--- Start ---

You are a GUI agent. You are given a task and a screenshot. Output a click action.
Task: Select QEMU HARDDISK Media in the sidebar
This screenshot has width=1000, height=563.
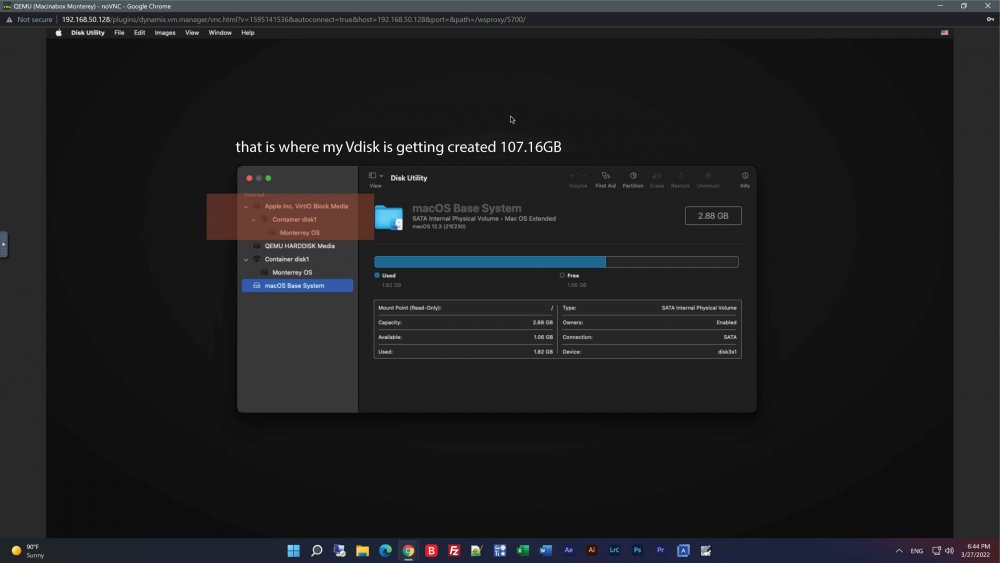297,246
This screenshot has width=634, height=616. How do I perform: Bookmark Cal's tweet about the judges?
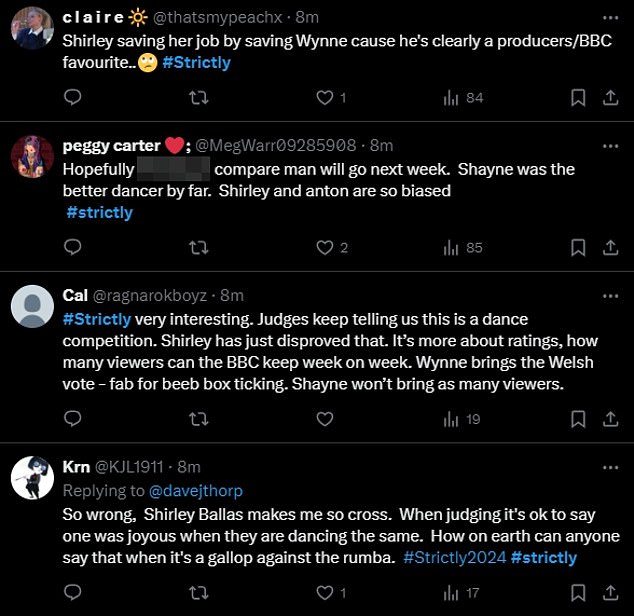[577, 419]
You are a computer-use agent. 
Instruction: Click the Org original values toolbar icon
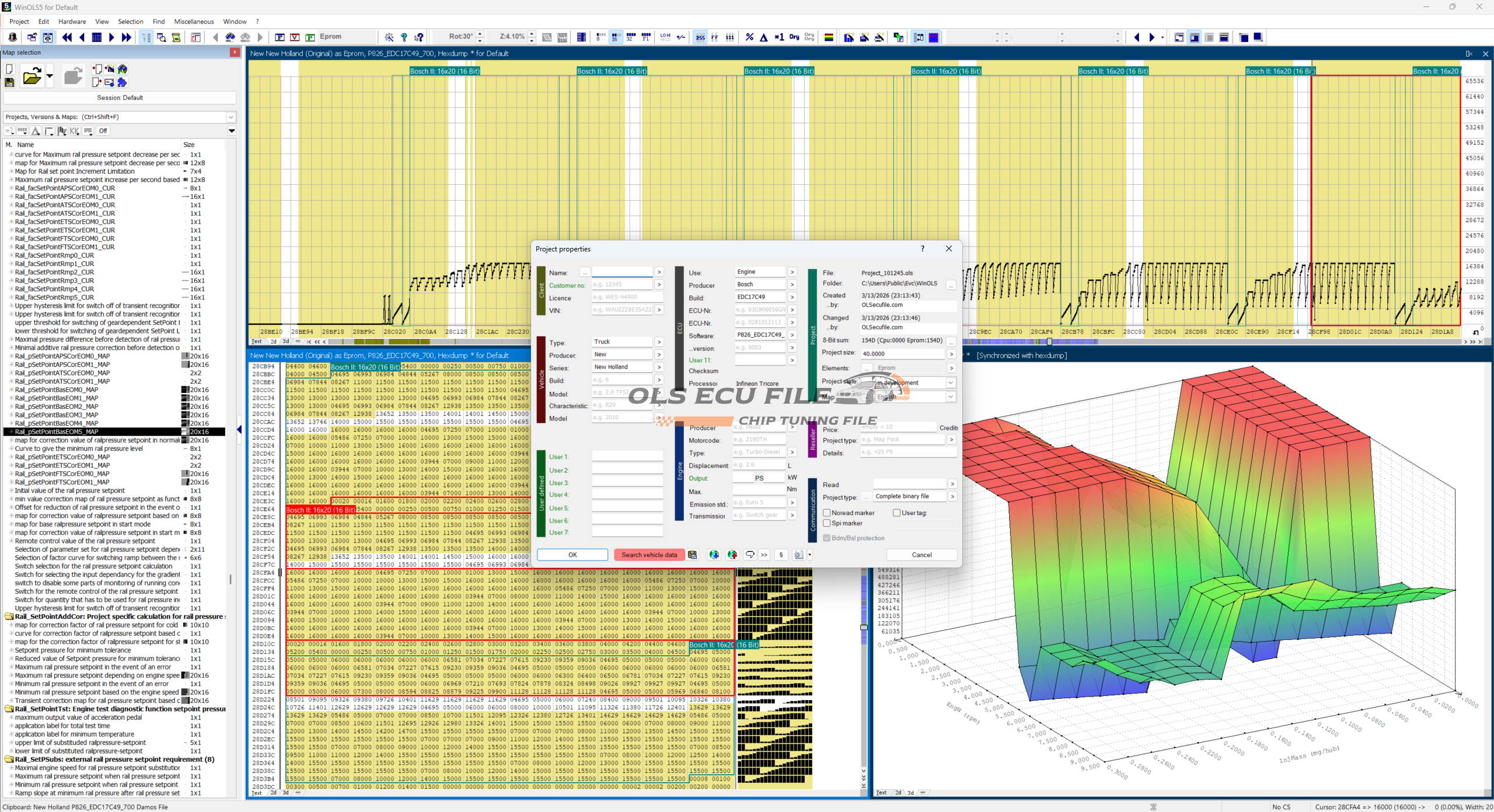coord(794,37)
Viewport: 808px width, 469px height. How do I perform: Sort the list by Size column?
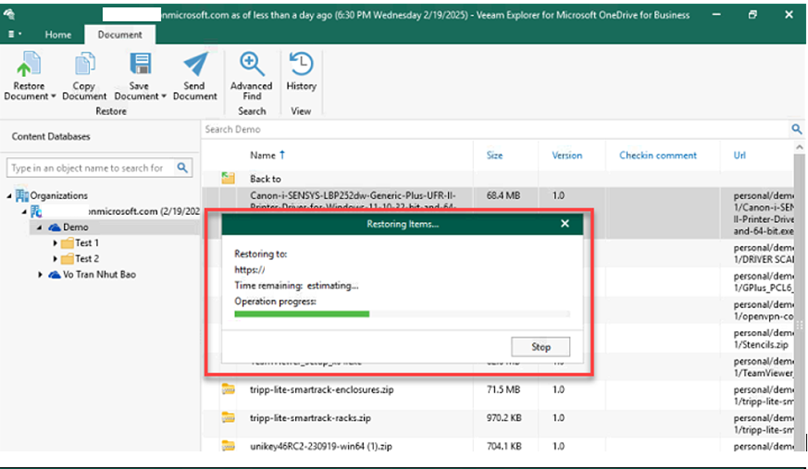(495, 155)
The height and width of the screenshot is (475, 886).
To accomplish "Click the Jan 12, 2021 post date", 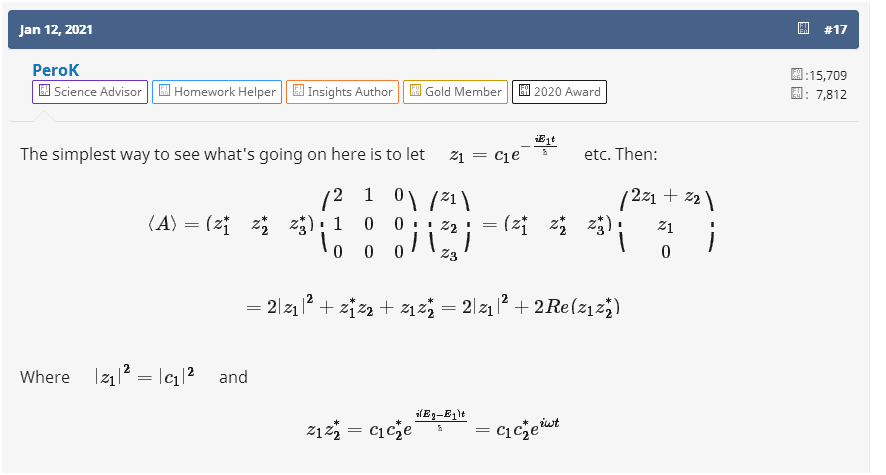I will 56,30.
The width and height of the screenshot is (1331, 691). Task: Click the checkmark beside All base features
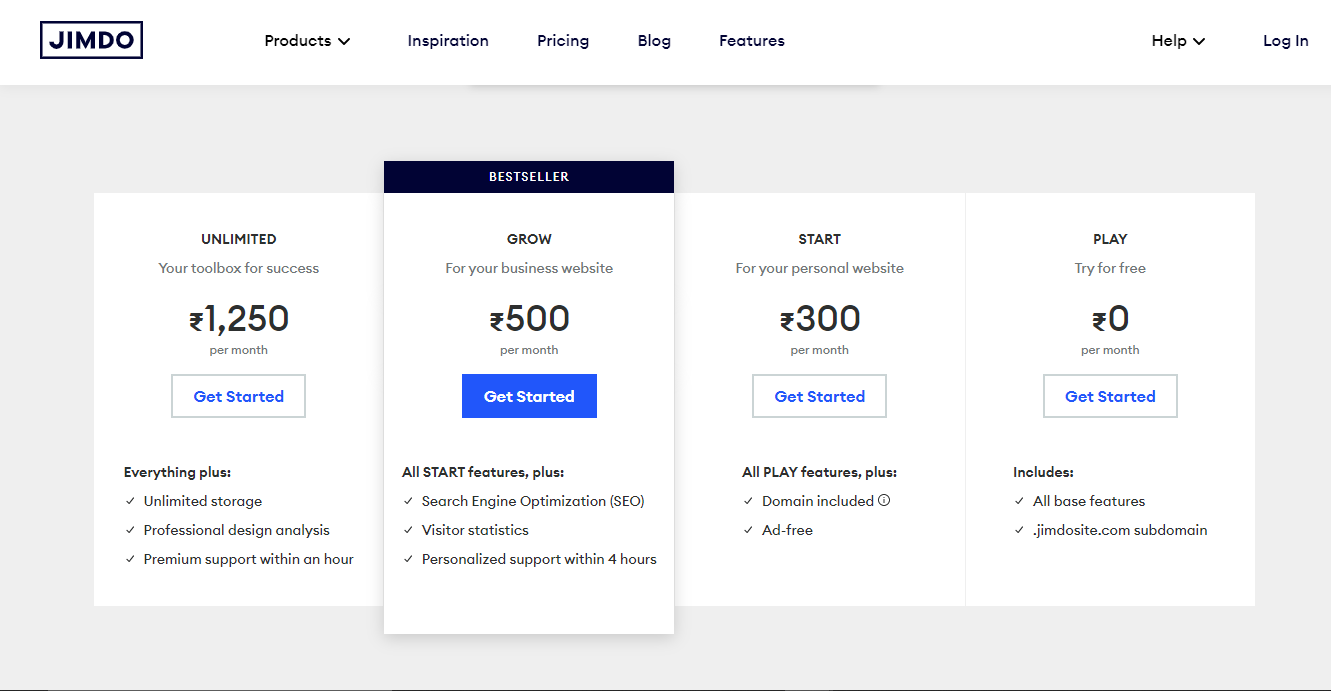click(1019, 501)
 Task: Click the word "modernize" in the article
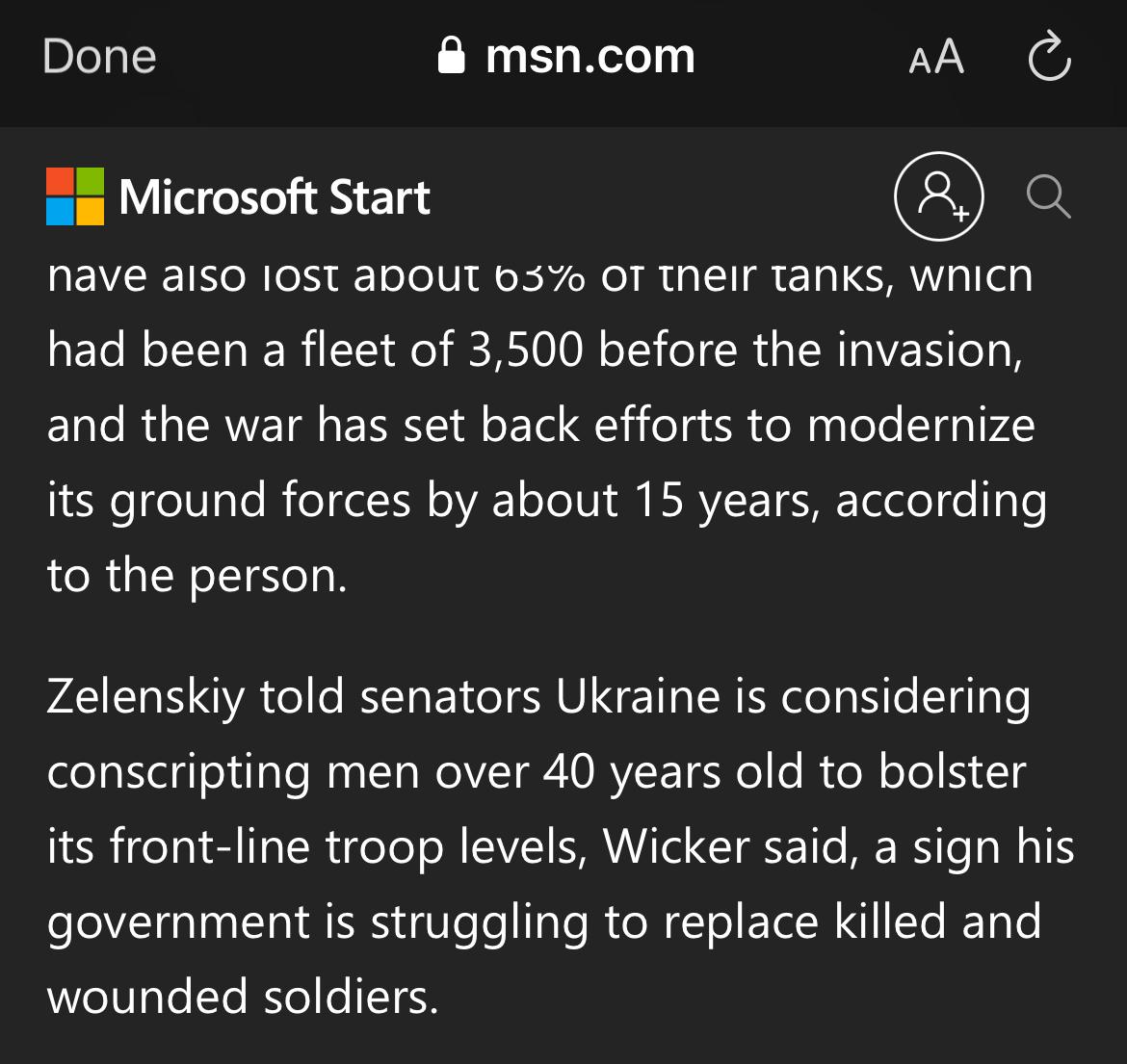922,426
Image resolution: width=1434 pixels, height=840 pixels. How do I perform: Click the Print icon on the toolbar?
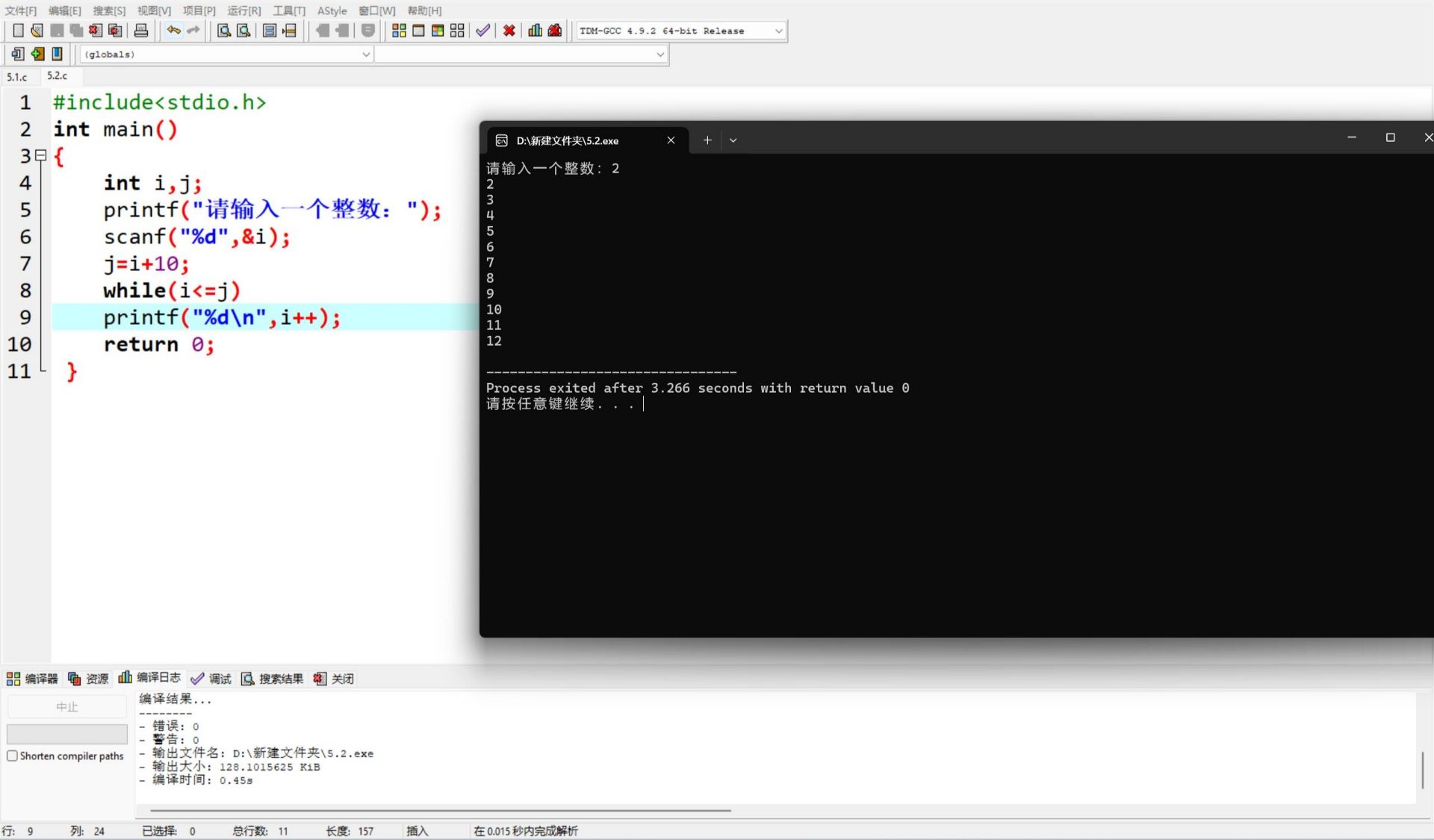coord(140,30)
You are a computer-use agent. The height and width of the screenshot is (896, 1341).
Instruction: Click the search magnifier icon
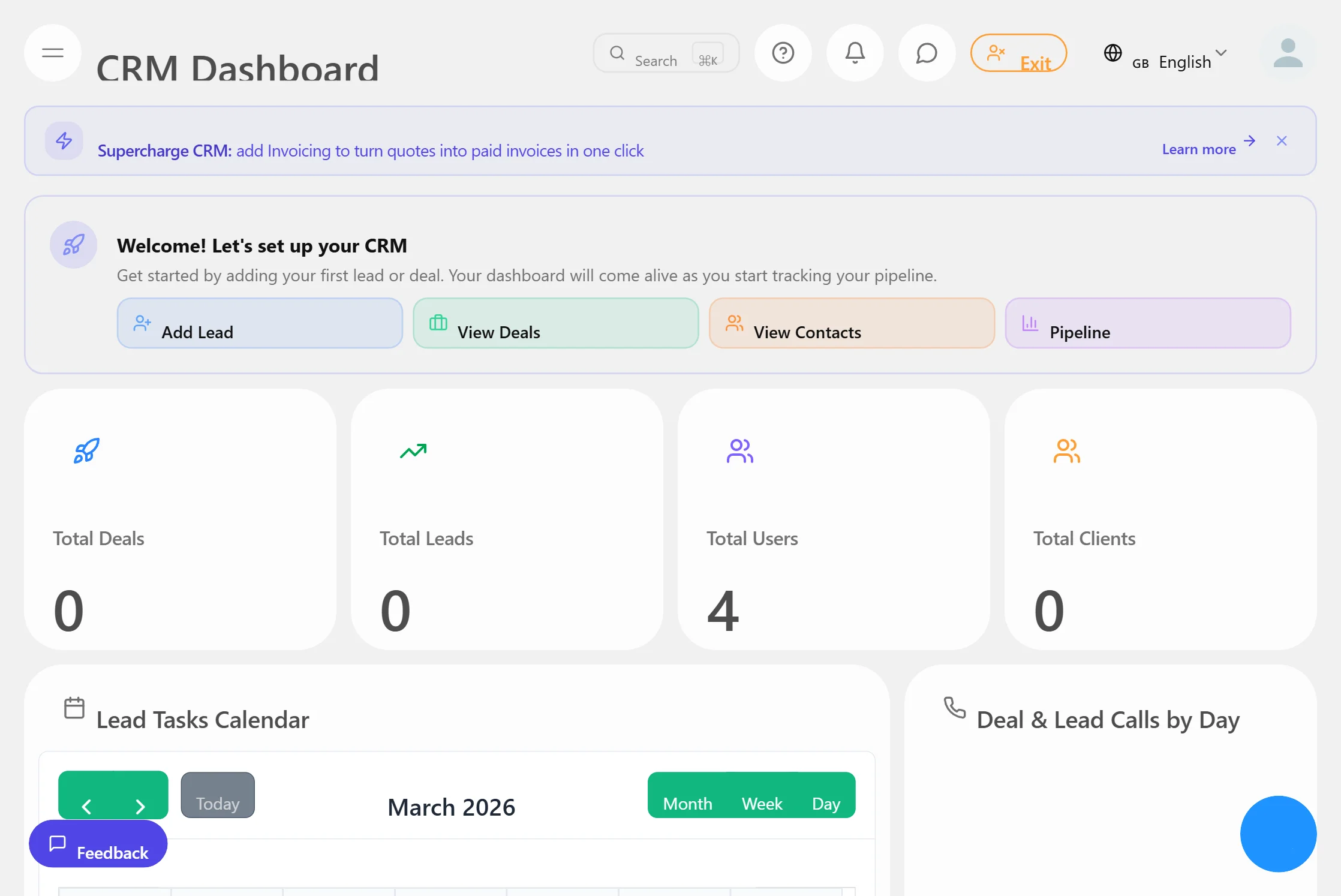[x=617, y=53]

--- End ---

- **Exercise**
Rewrite the lines starting at the one containing "Image resolution: width=1434" and running through the last line, replacing "icon" with "button" and changing nothing else. Leave the pictures out of your answer.

- **Reply**
Image resolution: width=1434 pixels, height=840 pixels. How do I perform: Click the Print button on the toolbar?
coord(140,30)
You are a computer-use agent. The height and width of the screenshot is (896, 1341).
Instruction: Click the search magnifier button
[x=617, y=53]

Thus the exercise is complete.